Extract
<<<<
Centrosome aberrations and G1 phase arrest after in vitro and in vivo treatment with the SRC/ABL inhibitor dasatinib

Alice Fabarius1, Michelle Giehl1, Blanka Rebacz2, Alwin Krämer2, Oliver Frank1, Claudia Haferlach3, Peter Duesberg1, Rüdiger Hehlmann1, Wolfgang Seifarth1, Andreas Hochhaus1

1 III. Medizinische Klinik, Medizinische Fakultät Mannheim der Universität Heidelberg, Mannheim
2 Clinical Cooperation Unit Molekulare Hämatologie/Onkologie, DKFZ and Department of Internal Medicine V, Universität Heidelberg, Heidelberg
3 MLL Münchner Leukämielabor GmbH, München, Germany

Correspondence: Alice Fabarius, III. Medizinische Klinik, Medizinische Fakultät Mannheim der Universität Heidelberg, Mannheim, Wiesbadener Straße 7-11, 68305 Mannheim, Germany. E-mail:alice.fabarius{at}med3.ma.uni-heidelberg.de

Background: Dasatinib is a multitargeted inhibitor of ABL, the SRC family, and other tyrosine kinases. We sought to evaluate the effects of this drug on cell proliferation, centrosomes, mitotic spindles, and cell cycle progression in vitro and in vivo.

Design and Methods: Human dermal fibroblasts, Chinese hamster cells, human osteosarcoma cells, and blood and bone marrow mononuclear cells from 32 patients with chronic myeloid leukemia, gastrointestinal stromal tumor, and systemic mastocytosis as well as from six healthy individuals were investigated. The effects of dasatinib were compared with those of the ABL inhibitors imatinib and nilotinib, the SRC inhibitor PP2, and the ABL/LYN inhibitor INNO-406.
>>>>
Provided information
<<<<
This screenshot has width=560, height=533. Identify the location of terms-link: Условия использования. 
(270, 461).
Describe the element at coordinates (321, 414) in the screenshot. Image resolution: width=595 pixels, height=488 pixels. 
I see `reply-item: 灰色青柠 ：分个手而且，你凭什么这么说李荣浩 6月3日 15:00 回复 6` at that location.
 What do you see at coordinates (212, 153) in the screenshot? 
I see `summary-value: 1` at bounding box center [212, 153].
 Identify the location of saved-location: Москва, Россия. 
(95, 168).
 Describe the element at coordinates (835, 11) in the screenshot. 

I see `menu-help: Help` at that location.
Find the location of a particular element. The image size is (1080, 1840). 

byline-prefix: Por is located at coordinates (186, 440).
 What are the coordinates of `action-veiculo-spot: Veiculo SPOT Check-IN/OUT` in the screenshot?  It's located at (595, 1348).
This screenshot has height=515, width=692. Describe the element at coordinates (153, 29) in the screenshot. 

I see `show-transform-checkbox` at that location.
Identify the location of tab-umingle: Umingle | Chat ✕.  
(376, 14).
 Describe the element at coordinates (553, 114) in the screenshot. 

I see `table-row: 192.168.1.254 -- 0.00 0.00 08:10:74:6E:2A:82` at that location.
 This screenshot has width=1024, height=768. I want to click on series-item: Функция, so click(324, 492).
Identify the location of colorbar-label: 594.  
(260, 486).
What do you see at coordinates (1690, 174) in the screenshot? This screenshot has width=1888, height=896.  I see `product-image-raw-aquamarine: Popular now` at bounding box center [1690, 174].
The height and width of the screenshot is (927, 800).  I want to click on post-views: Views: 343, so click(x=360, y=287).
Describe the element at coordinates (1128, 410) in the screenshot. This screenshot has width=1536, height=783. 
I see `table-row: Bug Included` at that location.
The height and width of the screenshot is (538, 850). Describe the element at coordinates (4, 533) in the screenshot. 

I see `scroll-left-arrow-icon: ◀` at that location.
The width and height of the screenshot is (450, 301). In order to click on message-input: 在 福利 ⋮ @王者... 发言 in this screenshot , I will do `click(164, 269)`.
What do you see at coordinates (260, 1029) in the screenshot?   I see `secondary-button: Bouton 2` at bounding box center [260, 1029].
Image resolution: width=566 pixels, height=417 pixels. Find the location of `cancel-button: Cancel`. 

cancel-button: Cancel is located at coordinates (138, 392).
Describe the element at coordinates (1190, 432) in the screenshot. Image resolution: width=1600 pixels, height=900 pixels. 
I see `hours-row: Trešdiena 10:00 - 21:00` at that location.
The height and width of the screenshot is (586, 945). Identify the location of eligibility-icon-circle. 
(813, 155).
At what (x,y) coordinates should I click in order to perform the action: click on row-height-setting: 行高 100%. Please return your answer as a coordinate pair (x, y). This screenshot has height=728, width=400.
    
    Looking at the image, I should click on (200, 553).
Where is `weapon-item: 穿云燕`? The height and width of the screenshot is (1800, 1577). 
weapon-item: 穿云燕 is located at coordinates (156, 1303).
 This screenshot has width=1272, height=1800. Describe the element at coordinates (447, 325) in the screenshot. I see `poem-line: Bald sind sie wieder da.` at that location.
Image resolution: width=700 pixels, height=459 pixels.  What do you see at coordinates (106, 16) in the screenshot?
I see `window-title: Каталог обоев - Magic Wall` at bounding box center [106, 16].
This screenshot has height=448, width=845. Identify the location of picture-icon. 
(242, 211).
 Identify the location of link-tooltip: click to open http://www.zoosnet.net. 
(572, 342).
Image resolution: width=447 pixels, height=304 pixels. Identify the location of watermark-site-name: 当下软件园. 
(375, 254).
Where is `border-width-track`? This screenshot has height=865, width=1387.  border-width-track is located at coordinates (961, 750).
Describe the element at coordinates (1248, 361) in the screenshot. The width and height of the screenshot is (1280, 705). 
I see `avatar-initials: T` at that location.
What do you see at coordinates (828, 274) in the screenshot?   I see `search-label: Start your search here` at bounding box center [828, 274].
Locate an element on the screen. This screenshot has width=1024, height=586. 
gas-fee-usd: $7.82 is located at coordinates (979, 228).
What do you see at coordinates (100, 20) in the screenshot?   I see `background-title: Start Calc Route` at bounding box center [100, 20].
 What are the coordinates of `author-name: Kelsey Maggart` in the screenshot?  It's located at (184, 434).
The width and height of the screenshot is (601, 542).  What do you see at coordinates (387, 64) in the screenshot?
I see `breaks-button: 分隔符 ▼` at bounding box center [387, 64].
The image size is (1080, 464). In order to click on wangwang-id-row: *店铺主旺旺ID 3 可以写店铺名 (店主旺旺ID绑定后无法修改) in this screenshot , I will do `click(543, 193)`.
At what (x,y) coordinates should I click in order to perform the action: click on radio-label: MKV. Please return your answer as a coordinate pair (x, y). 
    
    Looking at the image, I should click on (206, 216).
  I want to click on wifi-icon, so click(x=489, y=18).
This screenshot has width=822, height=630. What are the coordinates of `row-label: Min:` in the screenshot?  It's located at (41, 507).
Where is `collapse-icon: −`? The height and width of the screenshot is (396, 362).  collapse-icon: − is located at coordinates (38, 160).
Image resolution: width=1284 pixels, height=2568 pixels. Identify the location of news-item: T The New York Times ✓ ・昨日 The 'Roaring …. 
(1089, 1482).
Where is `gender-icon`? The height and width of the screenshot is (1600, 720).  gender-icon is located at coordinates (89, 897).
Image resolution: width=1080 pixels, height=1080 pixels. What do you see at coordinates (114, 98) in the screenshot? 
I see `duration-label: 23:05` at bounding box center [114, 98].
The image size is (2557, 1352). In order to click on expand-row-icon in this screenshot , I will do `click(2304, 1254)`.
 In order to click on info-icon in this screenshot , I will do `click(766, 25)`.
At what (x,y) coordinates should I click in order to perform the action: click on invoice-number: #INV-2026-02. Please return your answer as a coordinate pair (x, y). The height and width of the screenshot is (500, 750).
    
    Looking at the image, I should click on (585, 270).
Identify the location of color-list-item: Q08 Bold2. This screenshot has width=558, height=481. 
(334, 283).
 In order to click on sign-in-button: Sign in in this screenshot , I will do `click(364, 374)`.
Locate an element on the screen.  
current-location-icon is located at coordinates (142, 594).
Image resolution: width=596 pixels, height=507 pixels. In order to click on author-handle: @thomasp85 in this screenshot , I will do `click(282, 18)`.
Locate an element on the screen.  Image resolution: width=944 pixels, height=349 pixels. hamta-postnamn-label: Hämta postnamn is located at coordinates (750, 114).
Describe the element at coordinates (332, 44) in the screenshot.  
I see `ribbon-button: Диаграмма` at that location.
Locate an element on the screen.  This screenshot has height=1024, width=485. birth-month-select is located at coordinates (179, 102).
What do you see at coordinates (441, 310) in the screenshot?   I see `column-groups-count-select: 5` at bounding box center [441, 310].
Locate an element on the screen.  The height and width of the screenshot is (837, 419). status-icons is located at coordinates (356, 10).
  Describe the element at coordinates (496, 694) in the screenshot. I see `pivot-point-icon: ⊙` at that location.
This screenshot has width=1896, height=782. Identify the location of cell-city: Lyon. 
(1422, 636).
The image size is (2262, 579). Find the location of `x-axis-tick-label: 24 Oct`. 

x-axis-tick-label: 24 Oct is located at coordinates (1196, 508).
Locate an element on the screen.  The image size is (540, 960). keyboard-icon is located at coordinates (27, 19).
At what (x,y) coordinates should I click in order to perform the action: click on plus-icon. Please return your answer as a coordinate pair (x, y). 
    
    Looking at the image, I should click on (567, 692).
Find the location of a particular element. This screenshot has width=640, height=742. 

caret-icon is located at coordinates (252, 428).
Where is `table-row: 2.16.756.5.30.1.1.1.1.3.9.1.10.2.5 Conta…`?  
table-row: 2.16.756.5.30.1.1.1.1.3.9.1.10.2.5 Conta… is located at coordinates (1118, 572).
>>>>
Exercise tasks
1 > In the dasatinib extract, which SRC inhibitor were the effects of dasatinib compared with?
2 > Reproduce the dasatinib extract word for word from "1 III. Medizinische" up to and including "and in vivo.".

Task results
1 > PP2

2 >
1 III. Medizinische Klinik, Medizinische Fakultät Mannheim der Universität Heidelberg, Mannheim
2 Clinical Cooperation Unit Molekulare Hämatologie/Onkologie, DKFZ and Department of Internal Medicine V, Universität Heidelberg, Heidelberg
3 MLL Münchner Leukämielabor GmbH, München, Germany

Correspondence: Alice Fabarius, III. Medizinische Klinik, Medizinische Fakultät Mannheim der Universität Heidelberg, Mannheim, Wiesbadener Straße 7-11, 68305 Mannheim, Germany. E-mail:alice.fabarius{at}med3.ma.uni-heidelberg.de

Background: Dasatinib is a multitargeted inhibitor of ABL, the SRC family, and other tyrosine kinases. We sought to evaluate the effects of this drug on cell proliferation, centrosomes, mitotic spindles, and cell cycle progression in vitro and in vivo.